Extending the base image

Use FROM al-agent:latest and add what you need. The build pipeline automatically rewrites the FROM line to point at the correct base (either al-project-base:latest or the cloud registry URI). Switch to root to install packages, then back to node:
FROM al-agent:latest

USER root
RUN apk add --no-cache github-cli
USER node
This is a thin layer on top of the base — fast to build and shares most of the image. Tip: If multiple agents need the same tool, put it in the project Dockerfile instead of duplicating it across agent Dockerfiles. Common additions:
# GitHub CLI (for gh issue list, gh pr create, etc.)
RUN apk add --no-cache github-cli

# Python (for agents that run Python scripts)
RUN apk add --no-cache python3 py3-pip

# jq (for JSON processing in bash) — already in the base image
# RUN apk add --no-cache jq

Writing a standalone Dockerfile

If you need full control, you can write a Dockerfile from scratch. It must:
  1. Include Node.js 20+
  2. Copy the application code from the base image or install it
  3. Set ENTRYPOINT ["node", "/app/dist/agents/container-entry.js"]
  4. Use uid 1000 (USER node on node images) for compatibility with the container launcher
Example standalone Dockerfile:
FROM node:20-slim

# Install your tools
RUN apt-get update && apt-get install -y --no-install-recommends \
    git curl ca-certificates openssh-client gh jq python3 \
    && rm -rf /var/lib/apt/lists/*

# Copy app from the base image (avoids rebuilding from source)
COPY --from=al-agent:latest /app /app
WORKDIR /app

USER node
ENTRYPOINT ["node", "/app/dist/agents/container-entry.js"]
The key requirement is that /app/dist/agents/container-entry.js exists and can run. The entry point reads AGENT_CONFIG, PROMPT, GATEWAY_URL, and SHUTDOWN_SECRET from environment variables, and credentials from /credentials/.

Build behavior

  • The base image (al-agent:latest) is only built if it doesn’t exist yet
  • The project base image (al-project-base:latest) is rebuilt on every al start if the project Dockerfile has customizations
  • Agent images are named al-<agent-name>:latest (e.g. al-dev:latest) and are rebuilt on every al start to pick up Dockerfile changes
  • The build context is the Action Llama package root (not the project directory), so COPY paths in per-agent Dockerfiles reference the package’s dist/, package.json, etc.

Configuration

KeyDefaultDescription
local.image"al-agent:latest"Base Docker image name
local.memory"4g"Memory limit per container
local.cpus2CPU limit per container
local.timeout3600Max container runtime in seconds
For Cloud Run configuration, see Cloud Run docs.

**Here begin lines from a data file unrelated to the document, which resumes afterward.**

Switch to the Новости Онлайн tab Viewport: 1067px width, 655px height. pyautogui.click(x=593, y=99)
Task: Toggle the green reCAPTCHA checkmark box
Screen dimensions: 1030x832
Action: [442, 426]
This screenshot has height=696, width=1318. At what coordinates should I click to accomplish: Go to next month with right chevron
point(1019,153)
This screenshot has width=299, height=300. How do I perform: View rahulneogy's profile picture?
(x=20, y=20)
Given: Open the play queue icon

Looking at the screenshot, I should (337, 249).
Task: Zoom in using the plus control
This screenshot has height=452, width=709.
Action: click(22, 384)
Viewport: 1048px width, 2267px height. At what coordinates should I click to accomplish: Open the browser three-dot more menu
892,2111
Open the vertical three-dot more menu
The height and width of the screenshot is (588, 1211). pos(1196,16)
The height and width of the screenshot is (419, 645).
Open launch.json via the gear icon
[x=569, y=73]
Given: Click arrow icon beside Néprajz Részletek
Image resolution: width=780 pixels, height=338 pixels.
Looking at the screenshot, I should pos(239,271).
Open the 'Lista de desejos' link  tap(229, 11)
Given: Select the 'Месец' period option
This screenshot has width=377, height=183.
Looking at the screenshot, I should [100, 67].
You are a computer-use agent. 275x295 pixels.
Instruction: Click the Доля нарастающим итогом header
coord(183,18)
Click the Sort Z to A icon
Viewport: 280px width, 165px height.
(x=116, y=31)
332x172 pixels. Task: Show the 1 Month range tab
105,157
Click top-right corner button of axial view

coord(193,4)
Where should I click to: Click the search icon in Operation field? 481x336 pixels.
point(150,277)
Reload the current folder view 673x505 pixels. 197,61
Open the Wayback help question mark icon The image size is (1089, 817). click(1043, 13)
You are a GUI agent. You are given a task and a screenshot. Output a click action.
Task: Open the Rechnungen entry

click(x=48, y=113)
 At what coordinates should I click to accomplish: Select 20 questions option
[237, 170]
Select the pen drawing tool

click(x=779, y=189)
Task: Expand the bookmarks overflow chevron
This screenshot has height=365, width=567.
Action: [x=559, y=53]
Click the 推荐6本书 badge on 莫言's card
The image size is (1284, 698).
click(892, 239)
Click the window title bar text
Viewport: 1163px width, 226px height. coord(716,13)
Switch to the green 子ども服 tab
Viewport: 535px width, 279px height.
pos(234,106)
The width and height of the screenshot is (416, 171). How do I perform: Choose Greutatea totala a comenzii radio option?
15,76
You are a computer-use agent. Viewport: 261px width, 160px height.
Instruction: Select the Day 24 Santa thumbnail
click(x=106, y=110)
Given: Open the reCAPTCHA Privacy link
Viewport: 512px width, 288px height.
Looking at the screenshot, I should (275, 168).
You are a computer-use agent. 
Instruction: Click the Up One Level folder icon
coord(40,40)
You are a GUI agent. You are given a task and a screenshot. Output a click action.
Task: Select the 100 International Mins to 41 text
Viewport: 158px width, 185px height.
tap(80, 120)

For ECS Fargate configuration, see ECS docs.

Container filesystem layout

PathModeContents
/appread-onlyAction Llama application + node_modules
/credentialsread-onlyMounted credential files (/<type>/<instance>/<field>)
/tmpread-write (tmpfs, 2GB)Agent working directory — repos, scratch files, SSH keys

Troubleshooting

“Docker is not running” — Start Docker Desktop or the Docker daemon before running al start. Base image build fails — Run docker build -t al-agent:latest -f docker/Dockerfile . from the Action Llama package directory to see the full build output. Project base image build fails — Check that the project Dockerfile starts with FROM al-agent:latest and that any apk add packages are spelled correctly. The base image uses Alpine Linux. Agent image build fails — Check that your agent’s Dockerfile starts with FROM al-agent:latest (the build pipeline rewrites this to the correct base) and that any package install commands are correct. Container exits immediately — Check al logs <agent> for the error. Common causes: missing credentials, missing ACTIONS.md, invalid model config.